In the lead up to the November 2 Fed meeting, investors were hopeful of a more dovish Fed after one of the Fed Chairman’s favorite advisors, Mary Daly, mentioned in an interview that it was time to talk about pausing rate hikes. This comment made on October 21 caused the stock market to rally strongly ahead of the Fed meeting as investors got complacent that the Fed would turn dovish. However, when the meeting came, they received nothing of that during Fed Chair Powell’s press conference. Instead, Powell appeared to take on an even more hawkish tone than before, which shocked many market participants who then had to unwind their positions, causing stocks to fall for the first time in four weeks.
What was it that Powell said that had the markets scrambling to take cover? We will list them down in a few simple points below.
Data Suggests Terminal Rates Need To Be Higher
To quote Powell as saying, ''the incoming data since our last meeting suggest the terminal rate of fed funds will be higher than previously expected and we will stay the course until the job is done''. This means that according to what the Fed is seeing from the data that they calibrate, the fed funds rate at the end of this tightening cycle will have to be higher than what they previously expected, which was a rate of 4.63%. Effectively this would cause the Fed to set a fed fund rate of more than 4.63%, possibly 5% or more, due to the data they receive about the economy, before they would even consider a pause.
Rates Need To Keep Up With Inflation
To give more context as to why he was suggesting that data says that fed fund rates need to go higher, Powell said that it was more important to determine for how long rates will remain high, rather than think about a pause. Specifically, he elaborated that since inflation is currently more than 5%, the Fed will need to keep raising rates until the fed fund rate is at least on par with the inflation rate and the Fed will “keep at it until the job is done”. This was a scary comment as that would mean fed fund rates of 8% should inflation remain where it is today, which means rates could still double from where they are today, which totally scared the living daylights out of investors.
Risks to Not Tightening Enough
If his previous comment was not hawkish enough, Powell went further to elaborate that the risk of not tightening enough outweighs the risk of over-tighening. The Fed Chair said that they could still use various tools to support the economy should they be needed later on if they were to over-tighen, but if they failed to tighten enough, inflation would become entrenched and that would be a much bigger problem. Powell specifically mentioned that this move to have an over-tighening bias is part of their risk management strategy, justifying the need to continue hiking rates.
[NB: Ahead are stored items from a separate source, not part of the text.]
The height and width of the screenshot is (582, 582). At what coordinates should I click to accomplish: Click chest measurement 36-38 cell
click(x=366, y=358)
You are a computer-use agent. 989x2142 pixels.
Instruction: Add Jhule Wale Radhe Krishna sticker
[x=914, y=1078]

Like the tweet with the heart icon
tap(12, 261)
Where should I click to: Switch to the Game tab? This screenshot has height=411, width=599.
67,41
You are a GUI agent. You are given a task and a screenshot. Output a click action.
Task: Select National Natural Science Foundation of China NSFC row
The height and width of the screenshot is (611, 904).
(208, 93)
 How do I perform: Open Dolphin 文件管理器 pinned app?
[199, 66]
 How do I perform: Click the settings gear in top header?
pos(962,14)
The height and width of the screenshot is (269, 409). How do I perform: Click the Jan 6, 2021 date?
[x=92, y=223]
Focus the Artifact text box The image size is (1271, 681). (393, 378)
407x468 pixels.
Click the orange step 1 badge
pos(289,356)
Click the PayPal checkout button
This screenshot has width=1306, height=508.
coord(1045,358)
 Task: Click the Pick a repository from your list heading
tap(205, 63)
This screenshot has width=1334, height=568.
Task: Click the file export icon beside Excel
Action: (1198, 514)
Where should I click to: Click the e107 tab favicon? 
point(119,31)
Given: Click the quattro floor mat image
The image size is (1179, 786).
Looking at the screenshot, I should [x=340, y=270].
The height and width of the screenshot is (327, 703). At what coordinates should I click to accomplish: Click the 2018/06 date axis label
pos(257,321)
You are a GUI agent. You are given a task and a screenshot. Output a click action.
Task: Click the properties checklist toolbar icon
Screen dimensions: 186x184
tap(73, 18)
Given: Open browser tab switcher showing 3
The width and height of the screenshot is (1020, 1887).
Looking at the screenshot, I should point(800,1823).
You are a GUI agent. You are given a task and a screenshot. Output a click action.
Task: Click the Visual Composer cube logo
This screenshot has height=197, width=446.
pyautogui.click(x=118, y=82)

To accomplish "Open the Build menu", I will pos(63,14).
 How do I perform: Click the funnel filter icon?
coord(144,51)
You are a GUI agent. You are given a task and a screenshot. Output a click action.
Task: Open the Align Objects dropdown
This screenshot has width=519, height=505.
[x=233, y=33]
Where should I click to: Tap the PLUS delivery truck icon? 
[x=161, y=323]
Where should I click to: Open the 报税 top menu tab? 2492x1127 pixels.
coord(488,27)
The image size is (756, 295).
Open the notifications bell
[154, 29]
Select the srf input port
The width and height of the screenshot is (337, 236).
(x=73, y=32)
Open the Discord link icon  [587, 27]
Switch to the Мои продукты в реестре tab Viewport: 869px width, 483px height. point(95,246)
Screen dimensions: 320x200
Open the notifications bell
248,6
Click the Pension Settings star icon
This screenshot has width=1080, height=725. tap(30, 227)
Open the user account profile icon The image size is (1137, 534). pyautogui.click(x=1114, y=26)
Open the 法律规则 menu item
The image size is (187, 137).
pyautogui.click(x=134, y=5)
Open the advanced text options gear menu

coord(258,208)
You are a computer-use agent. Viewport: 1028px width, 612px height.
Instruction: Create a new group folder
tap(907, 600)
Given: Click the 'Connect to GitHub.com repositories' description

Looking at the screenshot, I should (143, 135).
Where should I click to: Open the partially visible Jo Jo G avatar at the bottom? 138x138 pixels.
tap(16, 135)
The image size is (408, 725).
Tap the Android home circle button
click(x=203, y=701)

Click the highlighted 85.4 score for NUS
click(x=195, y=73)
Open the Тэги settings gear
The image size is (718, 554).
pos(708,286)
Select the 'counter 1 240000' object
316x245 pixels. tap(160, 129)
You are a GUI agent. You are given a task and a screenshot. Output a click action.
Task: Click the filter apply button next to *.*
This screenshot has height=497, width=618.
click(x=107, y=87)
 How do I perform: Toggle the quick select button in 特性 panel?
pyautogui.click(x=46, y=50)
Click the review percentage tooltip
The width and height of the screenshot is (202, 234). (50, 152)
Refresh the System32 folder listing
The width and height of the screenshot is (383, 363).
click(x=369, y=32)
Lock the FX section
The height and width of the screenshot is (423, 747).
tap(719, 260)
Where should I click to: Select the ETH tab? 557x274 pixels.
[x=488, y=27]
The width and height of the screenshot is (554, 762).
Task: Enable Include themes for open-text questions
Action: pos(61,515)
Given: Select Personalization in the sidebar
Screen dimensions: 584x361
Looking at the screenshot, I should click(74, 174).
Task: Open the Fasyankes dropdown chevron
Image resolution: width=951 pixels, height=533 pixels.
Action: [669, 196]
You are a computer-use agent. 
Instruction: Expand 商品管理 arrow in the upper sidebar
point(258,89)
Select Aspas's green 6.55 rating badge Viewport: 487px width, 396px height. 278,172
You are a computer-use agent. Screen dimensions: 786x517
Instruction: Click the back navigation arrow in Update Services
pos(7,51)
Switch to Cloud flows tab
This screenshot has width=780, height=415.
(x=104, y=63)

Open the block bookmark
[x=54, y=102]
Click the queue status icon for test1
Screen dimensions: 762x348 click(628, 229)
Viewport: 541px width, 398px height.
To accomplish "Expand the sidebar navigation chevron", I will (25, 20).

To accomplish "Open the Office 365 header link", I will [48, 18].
Premature to Pause But Hikes Could Decrease
While investors were hoping for a pause or even a pivot to dovishness, what Powell said made it very clear to the wishful thinkers once and for all - that if there was a pivot at all, that it was from hawkish to even more hawkish, as Powell clarified that it was premature to even be thinking about pausing.
That said however, Powell did mention that they could slow down the rate of increase in the December or January meeting from 75-bps to a lesser amount, depending on what the incoming data in the coming month says. This means that the upcoming core CPI number to be released on November 10, and the core PCE number to be released at the end of November, could be even more crucial as the Fed will decide how much to hike depending on how inflation is doing. Should inflation continue to stay heightened, the Fed could stick with a 75-bps in December.
A stronger than expected labour market has thus far not given the Fed any reason to reduce their rate hikes either. Thus far, the jobs market appears to be still strong, with the nonfarm payrolls coming in at 261,000 versus expectation of 195,000 jobs created in October. Although the unemployment rate has risen from 3.5% to 3.7%, the JOLTS jobs opening report released on November 1 shows that job openings have increased from 10.28 million in September to 10.72 million in October, when consensus expectation was for the number of job openings to fall to 9.75 million. In other words, the job market still looks strong despite the unemployment rate having risen a little. The labour market is another factor that the Fed will look into when deciding on whether the economy can support higher rates and thus far, they are showing that the labour market has not been as affected by the higher rates as anticipated yet, which will leave the Fed with no excuse to not continue to hike. This is also why the upcoming inflation numbers will be very keenly watched - that is the bulls’ only hope.
With the above, we have summarised the essential takeaways that the latest Fed meeting has given us and hope that our readers can use them well to make informed investment decisions.